Por Marcelo Barros – de São Paulo:
Reconciliar as diferenças é uma proposta ecumênica do Conselho Mundial de Igrejas, que reúne 349 Igrejas cristãs no caminho da unidade a partir da plena aceitação da autonomia de cada uma, como também das diferenças que existem entre uma e outra.
Conviver com as diferenças e mesmo aprender com elas é um desafio não só para as Igrejas cristãs, mas para todas as religiões e para o diálogo entre as culturas. É um problema que atualmente provoca conflitos violentos entre grupos e até entre povos.
Por isso, a ONU consagrou 16 de novembro como o dia internacional da tolerância.Propõe que, nessa semana, em todos os continentes, se façam esforços pelo diálogo e compreensão entre grupos e culturas diferentes.
De fato, o mundo atual é cada vez mais diversificado e pluralista. A cada momento, através dos meios de comunicação ou da Internet, ou simplesmente pela convivência cotidiana, pessoas de diferentes culturas e religiões devem conviver entre si.

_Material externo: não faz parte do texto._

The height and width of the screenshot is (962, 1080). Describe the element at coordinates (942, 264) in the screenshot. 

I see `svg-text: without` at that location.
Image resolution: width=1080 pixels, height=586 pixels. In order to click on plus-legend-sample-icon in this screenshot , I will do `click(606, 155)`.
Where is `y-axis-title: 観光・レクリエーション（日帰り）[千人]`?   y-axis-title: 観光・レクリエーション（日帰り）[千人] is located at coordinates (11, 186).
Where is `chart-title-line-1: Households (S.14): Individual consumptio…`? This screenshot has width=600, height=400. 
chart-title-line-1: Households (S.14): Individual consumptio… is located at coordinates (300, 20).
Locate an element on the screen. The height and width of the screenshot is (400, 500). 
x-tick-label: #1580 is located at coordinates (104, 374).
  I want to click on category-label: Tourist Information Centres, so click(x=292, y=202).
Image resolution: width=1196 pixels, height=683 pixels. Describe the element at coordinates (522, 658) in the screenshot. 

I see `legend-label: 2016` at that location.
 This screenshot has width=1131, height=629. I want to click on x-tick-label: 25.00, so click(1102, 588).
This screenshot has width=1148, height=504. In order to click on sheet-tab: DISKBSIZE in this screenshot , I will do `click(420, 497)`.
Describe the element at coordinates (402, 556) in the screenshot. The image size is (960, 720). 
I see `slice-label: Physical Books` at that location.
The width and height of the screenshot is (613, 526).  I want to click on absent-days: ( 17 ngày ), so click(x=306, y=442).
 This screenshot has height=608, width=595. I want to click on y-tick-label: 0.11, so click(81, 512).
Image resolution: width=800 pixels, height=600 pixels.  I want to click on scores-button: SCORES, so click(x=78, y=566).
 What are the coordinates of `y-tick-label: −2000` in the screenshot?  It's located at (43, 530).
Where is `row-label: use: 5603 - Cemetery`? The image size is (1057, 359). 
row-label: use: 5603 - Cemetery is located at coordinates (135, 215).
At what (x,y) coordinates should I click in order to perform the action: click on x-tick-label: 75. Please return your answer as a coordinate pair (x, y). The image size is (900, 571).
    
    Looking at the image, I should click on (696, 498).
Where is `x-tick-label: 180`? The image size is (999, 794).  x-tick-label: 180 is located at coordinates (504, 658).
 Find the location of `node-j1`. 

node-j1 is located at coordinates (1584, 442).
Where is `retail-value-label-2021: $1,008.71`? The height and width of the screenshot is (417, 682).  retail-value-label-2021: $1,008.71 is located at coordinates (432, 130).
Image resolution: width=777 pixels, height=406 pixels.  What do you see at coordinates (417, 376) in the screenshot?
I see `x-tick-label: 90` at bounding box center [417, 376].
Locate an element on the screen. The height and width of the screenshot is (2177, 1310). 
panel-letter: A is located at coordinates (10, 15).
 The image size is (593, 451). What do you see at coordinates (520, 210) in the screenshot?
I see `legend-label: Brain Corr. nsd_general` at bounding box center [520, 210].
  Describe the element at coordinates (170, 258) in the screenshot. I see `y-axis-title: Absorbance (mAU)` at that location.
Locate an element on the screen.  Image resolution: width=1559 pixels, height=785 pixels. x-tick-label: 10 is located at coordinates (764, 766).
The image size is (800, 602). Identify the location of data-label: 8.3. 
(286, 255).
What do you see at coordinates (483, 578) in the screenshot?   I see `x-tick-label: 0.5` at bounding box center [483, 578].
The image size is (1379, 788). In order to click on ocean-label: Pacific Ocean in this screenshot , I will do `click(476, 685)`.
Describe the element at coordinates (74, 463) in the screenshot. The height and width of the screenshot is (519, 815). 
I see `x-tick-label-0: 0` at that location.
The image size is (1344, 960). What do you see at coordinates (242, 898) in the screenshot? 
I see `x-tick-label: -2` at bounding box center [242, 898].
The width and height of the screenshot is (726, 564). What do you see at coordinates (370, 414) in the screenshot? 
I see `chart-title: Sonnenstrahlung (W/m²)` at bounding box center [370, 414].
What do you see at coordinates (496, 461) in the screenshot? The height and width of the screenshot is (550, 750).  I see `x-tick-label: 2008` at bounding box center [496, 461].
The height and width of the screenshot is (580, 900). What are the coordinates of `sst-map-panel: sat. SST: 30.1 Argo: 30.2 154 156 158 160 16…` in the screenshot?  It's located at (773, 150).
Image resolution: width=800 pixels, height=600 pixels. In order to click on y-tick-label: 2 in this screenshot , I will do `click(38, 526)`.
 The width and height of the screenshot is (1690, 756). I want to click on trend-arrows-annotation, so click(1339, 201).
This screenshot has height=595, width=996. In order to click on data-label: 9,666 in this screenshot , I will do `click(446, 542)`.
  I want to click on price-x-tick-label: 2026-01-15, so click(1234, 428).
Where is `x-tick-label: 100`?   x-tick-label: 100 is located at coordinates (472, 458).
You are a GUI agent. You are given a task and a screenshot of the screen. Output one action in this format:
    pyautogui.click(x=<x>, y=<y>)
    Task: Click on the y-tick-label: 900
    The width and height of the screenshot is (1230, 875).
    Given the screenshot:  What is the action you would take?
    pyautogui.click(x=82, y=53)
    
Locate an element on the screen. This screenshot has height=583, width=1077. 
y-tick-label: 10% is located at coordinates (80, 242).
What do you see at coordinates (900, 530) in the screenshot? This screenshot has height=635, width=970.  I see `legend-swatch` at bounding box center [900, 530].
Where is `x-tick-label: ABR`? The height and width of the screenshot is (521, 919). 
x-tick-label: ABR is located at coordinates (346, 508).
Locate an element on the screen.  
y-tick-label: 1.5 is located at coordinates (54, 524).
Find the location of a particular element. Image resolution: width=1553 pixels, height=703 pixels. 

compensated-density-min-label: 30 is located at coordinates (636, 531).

Para viver bem essa realidade, não basta tolerância. A tolerância evita o confronto e a guerra, mas não chega a criar um ambiente positivo de diálogo e compreensão. Normalmente se tolera aquilo que não se pode evitar. Ninguém quer ser apenas tolerado. As pessoas, grupos e culturas merecem ser respeitados e valorizados. Por isso, é importante deixar claro: a ONU usa o termo tolerância no sentido de aceitação, respeito e convivência entre as religiões.
A sociedade atual fala em “tolerância zero” para a corrupção que a corrói por dentro e para crimes contra a vida e a integridade das pessoas, especialmente as mais frágeis. Esse rigor é justo, mas não pode ignorar ou passar por cima da dignidade de toda pessoa humana. Menos ainda, pode ser usado como pretexto para discriminar negros, pobres e migrantes.
O problema é que a lei pode impedir a discriminação e a injustiça, mas não pode obrigar ninguém a amar o diferente e a valorizar uma cultura que não é a sua. Isso supõe uma opção “espiritual”, ou seja, abertura amorosa ao diferente, como opção de vida.
De fato, as religiões foram criadas para ensinar as pessoas a amar e a fazer do amor uma lente especial com a qual se olha a vida, as pessoas e as culturas. Entretanto, quando se deixam aprisionar pelo autoritarismo e pelo dogmatismo, as religiões interpretam a fé de forma rígida e se tornam fonte de intransigência, intolerância e violência. Na história, todas as religiões, de um modo ou de outro, tiveram momentos de intolerância e combateram entre si.
Hoje o Brasil é um país leigo, mas ainda dominado por uma cultura de Cristandade. Infelizmente, no Congresso nacional e em outras instâncias do poder, existem pessoas ligadas a grupos religiosos que creem em um Deus mesquinho, amigo dos seus amigos e discriminador contra todos os que não cabem dentro das leis religiosas que essas pessoas imaginam vir diretamente do céu.
Diante desse tipo de postura, muitas pessoas honestas e justas pensam: se Deus é assim, prefiro ser ateu. Um dia, um rapaz declarou ao bispo Dom Pedro Casaldáliga: “eu sou ateu”. Dom Pedro lhe respondeu: “Ateu, de que Deus?”.
A ONU convida Igrejas, religiões e organismos da sociedade civil a unir-se na construção de uma sociedade pluralista e aberta. Toda Igreja cristã, seja qual for sua denominação, é chamada a ser verdadeiramente aberta a tudo o que é humano. Essa atitude testemunha para os outros o amor divino e nos confirma a todos no caminho do evangelho de Jesus Cristo, que afirmou:
“Muitas pessoas (de diferentes culturas e religiões) virão do Oriente e do Ocidente e se sentarão à mesa do reino de Deus, enquanto aqueles que se consideravam de dentro ficarão fora” (Mt 8, 11).
Marcelo Barros, Monge beneditino, escritor e teólogo brasileiro.